- [Problem details]
In the entries below, filter for the word "will" and copy every matching line.
»»
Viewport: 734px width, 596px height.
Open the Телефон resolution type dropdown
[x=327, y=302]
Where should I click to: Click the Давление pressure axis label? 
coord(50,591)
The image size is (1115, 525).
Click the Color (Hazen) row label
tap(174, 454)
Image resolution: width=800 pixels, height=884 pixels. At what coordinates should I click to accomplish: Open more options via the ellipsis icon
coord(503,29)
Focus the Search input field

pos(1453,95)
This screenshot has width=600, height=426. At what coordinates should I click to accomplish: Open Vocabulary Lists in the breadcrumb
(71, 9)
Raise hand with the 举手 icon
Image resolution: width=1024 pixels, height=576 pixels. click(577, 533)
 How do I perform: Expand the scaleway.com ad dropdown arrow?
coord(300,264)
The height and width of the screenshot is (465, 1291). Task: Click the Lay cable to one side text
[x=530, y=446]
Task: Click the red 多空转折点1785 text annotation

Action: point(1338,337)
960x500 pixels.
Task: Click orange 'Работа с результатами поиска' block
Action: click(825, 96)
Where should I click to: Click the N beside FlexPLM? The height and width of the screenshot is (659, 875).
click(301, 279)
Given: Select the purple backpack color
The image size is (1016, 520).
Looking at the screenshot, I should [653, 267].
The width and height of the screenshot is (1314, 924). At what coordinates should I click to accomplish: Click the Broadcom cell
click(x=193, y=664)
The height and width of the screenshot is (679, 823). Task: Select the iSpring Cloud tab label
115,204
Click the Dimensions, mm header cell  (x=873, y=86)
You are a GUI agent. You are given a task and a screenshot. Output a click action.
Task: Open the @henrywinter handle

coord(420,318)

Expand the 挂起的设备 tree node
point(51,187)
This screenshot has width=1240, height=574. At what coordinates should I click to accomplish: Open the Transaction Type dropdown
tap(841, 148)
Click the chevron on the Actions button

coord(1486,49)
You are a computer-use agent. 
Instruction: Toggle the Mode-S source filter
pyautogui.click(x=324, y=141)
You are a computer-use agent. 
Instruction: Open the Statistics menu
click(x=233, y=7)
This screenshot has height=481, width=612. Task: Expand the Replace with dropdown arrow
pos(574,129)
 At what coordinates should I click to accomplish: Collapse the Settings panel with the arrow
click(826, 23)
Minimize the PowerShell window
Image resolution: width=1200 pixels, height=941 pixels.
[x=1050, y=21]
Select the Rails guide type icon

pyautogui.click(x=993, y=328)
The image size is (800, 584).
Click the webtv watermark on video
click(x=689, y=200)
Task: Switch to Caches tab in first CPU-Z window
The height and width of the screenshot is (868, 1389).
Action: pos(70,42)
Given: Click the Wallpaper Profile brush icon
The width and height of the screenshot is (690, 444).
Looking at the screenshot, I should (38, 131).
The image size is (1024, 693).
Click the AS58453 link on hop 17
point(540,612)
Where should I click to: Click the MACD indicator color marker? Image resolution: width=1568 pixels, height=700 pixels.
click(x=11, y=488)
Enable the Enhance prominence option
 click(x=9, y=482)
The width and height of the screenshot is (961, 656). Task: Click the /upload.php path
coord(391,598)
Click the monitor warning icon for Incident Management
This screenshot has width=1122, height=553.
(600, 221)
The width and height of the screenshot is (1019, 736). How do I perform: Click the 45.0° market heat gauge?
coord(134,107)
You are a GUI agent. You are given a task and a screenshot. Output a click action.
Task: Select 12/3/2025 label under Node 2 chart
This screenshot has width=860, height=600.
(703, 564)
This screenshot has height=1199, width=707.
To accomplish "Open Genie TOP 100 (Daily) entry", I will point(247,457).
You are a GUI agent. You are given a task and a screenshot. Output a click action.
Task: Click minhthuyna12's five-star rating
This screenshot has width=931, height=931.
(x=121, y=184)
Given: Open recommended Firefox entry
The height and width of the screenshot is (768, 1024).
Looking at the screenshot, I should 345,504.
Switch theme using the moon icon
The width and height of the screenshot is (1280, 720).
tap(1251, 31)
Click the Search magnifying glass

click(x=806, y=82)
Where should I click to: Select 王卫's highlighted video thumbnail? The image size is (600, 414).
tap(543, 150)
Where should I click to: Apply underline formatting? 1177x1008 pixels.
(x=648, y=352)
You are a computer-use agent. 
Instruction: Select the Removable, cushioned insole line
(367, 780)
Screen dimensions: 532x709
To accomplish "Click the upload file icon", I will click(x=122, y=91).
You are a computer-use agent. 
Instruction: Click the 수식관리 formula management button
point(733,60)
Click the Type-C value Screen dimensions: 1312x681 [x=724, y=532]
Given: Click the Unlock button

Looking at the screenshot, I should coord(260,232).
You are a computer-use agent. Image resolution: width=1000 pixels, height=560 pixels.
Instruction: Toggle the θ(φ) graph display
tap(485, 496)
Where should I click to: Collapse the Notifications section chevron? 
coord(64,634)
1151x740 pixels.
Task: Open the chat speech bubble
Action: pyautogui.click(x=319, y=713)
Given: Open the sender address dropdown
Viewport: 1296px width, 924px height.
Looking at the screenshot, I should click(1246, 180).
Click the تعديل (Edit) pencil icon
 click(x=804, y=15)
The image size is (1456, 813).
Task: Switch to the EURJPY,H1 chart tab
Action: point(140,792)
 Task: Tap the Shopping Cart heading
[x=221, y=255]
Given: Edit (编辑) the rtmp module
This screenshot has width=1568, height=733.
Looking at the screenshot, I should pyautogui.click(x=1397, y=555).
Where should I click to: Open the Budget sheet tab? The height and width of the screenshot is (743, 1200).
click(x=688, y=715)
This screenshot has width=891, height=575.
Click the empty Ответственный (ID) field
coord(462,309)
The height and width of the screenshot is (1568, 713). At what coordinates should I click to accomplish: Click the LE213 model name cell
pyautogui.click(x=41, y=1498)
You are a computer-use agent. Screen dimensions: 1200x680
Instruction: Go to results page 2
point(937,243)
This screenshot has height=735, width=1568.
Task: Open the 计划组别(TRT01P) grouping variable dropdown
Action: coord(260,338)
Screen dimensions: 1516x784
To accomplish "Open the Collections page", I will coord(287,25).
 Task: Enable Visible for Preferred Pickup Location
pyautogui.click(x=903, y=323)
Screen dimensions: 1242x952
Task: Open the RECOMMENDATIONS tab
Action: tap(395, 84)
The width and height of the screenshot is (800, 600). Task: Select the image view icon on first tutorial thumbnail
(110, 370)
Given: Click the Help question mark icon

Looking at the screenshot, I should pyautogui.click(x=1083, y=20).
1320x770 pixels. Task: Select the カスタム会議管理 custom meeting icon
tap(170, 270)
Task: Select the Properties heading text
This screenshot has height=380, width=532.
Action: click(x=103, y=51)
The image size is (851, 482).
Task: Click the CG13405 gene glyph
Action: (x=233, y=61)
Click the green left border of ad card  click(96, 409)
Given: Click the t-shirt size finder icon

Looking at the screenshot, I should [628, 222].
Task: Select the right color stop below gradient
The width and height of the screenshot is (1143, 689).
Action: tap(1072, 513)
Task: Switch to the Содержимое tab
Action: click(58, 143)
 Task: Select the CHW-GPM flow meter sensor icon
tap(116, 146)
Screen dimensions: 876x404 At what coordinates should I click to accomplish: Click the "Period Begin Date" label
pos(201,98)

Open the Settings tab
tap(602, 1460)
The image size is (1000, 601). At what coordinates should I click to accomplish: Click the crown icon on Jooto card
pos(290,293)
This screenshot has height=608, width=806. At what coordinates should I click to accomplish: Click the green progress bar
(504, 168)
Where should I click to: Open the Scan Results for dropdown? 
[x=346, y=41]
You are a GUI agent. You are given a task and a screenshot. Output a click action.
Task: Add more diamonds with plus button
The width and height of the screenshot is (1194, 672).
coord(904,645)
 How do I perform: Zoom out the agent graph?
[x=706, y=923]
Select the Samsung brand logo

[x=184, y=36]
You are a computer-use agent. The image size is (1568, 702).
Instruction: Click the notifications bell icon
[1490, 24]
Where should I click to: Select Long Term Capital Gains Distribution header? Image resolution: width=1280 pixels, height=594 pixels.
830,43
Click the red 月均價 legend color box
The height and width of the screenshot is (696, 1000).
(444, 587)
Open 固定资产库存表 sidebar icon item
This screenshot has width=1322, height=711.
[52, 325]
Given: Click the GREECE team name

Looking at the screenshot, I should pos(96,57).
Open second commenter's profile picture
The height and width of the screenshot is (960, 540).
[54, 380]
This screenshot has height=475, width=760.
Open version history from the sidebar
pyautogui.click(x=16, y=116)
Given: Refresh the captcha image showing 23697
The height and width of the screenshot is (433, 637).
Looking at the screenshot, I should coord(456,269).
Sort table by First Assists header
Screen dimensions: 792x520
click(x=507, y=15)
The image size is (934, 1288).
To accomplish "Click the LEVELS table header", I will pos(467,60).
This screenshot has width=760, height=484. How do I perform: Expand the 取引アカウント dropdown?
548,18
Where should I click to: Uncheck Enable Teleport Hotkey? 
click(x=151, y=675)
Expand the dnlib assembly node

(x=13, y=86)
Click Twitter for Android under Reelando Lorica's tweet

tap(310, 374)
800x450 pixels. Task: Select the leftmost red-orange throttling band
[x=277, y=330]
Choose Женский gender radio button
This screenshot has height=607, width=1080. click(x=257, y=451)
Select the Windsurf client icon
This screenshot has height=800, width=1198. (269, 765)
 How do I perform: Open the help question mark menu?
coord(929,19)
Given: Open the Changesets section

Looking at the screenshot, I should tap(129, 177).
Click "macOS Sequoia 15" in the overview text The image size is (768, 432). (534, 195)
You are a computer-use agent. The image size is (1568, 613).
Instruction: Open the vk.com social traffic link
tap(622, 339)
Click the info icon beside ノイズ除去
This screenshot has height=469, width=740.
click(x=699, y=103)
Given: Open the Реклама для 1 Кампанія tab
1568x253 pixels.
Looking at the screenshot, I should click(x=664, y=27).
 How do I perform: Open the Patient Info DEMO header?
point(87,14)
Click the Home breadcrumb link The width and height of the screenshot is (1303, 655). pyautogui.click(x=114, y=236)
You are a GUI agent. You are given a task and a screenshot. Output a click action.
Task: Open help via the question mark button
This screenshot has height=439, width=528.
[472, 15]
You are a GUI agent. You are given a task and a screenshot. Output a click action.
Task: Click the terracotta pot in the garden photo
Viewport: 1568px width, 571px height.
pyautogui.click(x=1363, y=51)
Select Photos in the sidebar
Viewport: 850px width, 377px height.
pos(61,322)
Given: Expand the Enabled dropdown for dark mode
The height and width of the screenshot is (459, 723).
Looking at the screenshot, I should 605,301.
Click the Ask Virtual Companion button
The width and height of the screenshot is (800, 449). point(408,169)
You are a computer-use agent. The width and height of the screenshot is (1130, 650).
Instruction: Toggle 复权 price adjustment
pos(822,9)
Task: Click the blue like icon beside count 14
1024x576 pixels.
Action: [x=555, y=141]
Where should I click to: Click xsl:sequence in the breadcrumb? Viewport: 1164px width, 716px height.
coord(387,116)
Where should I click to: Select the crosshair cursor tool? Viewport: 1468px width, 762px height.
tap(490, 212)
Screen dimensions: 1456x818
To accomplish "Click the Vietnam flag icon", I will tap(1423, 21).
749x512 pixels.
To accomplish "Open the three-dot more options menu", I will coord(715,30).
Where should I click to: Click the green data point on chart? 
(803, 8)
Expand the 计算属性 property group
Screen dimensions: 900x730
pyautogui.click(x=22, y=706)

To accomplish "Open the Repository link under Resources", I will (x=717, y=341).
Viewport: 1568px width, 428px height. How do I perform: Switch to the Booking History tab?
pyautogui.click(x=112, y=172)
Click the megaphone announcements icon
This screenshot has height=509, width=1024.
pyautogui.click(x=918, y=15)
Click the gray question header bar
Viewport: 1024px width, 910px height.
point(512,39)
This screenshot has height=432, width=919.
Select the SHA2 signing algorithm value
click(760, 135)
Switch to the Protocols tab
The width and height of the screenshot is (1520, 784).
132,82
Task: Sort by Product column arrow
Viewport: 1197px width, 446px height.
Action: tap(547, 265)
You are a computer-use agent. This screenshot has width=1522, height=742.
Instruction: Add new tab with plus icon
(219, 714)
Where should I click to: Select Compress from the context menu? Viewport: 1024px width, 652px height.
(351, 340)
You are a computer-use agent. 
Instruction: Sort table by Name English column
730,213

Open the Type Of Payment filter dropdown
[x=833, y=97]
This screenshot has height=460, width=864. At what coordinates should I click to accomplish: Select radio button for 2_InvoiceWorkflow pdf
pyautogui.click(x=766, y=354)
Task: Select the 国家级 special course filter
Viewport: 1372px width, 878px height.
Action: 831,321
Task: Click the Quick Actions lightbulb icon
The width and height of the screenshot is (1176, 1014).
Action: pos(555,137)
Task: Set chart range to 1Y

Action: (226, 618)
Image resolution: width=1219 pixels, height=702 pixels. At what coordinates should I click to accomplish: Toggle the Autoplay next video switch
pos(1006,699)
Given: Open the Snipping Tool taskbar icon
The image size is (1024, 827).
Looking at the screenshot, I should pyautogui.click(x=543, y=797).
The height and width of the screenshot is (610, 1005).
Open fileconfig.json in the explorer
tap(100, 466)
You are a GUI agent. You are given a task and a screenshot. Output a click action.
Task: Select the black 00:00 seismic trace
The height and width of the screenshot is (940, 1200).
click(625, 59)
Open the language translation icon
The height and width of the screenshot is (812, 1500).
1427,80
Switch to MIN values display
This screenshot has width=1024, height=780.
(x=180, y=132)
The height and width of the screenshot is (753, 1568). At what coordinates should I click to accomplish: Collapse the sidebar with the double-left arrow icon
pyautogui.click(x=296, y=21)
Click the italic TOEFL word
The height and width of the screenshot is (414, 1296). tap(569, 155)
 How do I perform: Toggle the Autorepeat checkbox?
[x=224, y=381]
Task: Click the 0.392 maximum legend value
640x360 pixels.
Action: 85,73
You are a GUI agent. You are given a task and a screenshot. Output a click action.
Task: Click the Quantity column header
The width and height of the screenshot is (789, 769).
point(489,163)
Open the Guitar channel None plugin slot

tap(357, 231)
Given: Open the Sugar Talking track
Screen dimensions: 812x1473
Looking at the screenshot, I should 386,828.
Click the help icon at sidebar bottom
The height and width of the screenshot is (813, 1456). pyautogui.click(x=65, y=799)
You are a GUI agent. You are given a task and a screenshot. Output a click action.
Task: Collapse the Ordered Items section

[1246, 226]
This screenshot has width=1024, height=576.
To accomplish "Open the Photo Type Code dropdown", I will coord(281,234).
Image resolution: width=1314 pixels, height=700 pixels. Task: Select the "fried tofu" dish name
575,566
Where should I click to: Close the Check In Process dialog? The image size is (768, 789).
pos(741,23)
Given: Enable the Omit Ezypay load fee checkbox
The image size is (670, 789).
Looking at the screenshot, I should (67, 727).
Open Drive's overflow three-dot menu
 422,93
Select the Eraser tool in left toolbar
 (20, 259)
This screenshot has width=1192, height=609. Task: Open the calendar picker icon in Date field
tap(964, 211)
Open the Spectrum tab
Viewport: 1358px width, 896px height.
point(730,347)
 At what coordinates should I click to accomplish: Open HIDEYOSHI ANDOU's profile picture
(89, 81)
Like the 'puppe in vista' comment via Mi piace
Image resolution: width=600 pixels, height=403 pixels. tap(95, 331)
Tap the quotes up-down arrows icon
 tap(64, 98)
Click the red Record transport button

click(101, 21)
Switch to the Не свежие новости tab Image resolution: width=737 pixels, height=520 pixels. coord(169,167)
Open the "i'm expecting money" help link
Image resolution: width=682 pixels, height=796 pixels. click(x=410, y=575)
««
- [Response for this exercise]
To accomplish "Open Genie TOP 100 (Daily) entry", I will point(247,457).
To accomplish "Click the upload file icon", I will click(x=122, y=91).
To accomplish "Open the Collections page", I will coord(287,25).
To accomplish "Click the LEVELS table header", I will pos(467,60).
To accomplish "Click the Vietnam flag icon", I will tap(1423, 21).
To accomplish "Open the three-dot more options menu", I will coord(715,30).
To accomplish "Open the Repository link under Resources", I will (x=717, y=341).
To accomplish "Open the Photo Type Code dropdown", I will coord(281,234).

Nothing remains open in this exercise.